Answer

**step1** Understanding the concept of additive inverse

The additive inverse of a number is the number that, when added to the original number, results in a sum of zero. It is also known as the opposite number.

**step2** Finding the additive inverse of $$-\frac{7}{19}$$

For the number $$-\frac{7}{19}$$, we need to find a number that when added to $$-\frac{7}{19}$$ gives us 0.
If we add $$\frac{7}{19}$$ to $$-\frac{7}{19}$$, the sum is $$-\frac{7}{19} + \frac{7}{19} = 0$$.
Therefore, the additive inverse of $$-\frac{7}{19}$$ is $$\frac{7}{19}$$.
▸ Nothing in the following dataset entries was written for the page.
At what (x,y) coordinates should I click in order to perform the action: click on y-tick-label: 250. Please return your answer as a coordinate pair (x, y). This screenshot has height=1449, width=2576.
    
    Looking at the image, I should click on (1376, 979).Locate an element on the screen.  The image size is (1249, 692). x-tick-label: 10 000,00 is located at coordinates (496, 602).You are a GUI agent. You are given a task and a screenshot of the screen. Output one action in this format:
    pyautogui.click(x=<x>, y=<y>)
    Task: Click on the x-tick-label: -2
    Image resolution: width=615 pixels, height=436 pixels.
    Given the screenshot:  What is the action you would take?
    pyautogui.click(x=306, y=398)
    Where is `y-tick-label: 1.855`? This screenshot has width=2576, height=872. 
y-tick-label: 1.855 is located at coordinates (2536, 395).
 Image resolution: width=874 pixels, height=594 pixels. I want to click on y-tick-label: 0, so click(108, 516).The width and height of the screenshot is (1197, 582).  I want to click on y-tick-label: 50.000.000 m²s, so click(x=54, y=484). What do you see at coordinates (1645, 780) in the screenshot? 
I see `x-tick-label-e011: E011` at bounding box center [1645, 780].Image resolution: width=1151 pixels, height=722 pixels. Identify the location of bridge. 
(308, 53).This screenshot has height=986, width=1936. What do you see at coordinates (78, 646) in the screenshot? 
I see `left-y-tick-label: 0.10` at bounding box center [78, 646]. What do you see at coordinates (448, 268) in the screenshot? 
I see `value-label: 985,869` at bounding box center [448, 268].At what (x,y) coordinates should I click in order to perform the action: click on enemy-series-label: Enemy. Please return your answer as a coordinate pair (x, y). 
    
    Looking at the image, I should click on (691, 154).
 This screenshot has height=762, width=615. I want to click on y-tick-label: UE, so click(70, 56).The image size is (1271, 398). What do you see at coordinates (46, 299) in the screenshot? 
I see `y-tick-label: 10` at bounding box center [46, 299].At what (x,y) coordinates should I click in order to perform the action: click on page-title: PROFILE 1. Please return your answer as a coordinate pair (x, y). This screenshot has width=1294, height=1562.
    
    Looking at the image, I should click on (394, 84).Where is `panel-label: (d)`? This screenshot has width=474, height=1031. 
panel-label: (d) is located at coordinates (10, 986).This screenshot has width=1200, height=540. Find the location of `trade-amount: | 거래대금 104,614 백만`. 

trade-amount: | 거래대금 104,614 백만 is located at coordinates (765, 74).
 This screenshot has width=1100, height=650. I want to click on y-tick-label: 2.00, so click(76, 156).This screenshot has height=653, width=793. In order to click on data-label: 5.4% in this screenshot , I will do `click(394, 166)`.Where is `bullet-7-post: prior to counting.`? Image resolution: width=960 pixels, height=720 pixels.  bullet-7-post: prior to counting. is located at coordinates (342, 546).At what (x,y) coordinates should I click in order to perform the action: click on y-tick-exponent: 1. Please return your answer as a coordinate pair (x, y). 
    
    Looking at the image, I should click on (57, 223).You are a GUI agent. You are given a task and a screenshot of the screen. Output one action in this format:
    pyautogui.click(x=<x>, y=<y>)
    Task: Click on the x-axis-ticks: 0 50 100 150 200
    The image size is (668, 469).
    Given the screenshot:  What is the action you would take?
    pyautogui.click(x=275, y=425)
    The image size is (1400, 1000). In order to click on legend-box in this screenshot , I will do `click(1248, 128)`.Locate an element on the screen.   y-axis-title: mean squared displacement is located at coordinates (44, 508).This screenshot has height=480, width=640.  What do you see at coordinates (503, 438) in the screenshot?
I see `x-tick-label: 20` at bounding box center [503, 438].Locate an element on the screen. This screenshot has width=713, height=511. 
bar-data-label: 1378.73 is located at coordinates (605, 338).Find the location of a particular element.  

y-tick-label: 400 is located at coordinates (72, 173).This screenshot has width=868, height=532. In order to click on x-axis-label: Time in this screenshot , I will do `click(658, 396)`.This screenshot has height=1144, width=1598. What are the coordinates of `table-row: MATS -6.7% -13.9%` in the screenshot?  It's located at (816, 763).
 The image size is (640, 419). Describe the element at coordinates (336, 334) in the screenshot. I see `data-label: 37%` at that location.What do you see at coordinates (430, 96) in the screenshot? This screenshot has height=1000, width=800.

**step3** Finding the additive inverse of $$\frac{21}{112}$$

For the number $$\frac{21}{112}$$, we need to find a number that when added to $$\frac{21}{112}$$ gives us 0.
If we add $$-\frac{21}{112}$$ to $$\frac{21}{112}$$, the sum is $$\frac{21}{112} + (-\frac{21}{112}) = 0$$.
Therefore, the additive inverse of $$\frac{21}{112}$$ is $$-\frac{21}{112}$$.

**step4** Finding the additive inverse of $$\frac{8}{21}$$

For the number $$\frac{8}{21}$$, we need to find a number that when added to $$\frac{8}{21}$$ gives us 0.
If we add $$-\frac{8}{21}$$ to $$\frac{8}{21}$$, the sum is $$\frac{8}{21} + (-\frac{8}{21}) = 0$$.
Therefore, the additive inverse of $$\frac{8}{21}$$ is $$-\frac{8}{21}$$.

**step5** Finding the additive inverse of $$-1$$

For the number $$-1$$, we need to find a number that when added to $$-1$$ gives us 0.
If we add $$1$$ to $$-1$$, the sum is $$-1 + 1 = 0$$.
Therefore, the additive inverse of $$-1$$ is $$1$$.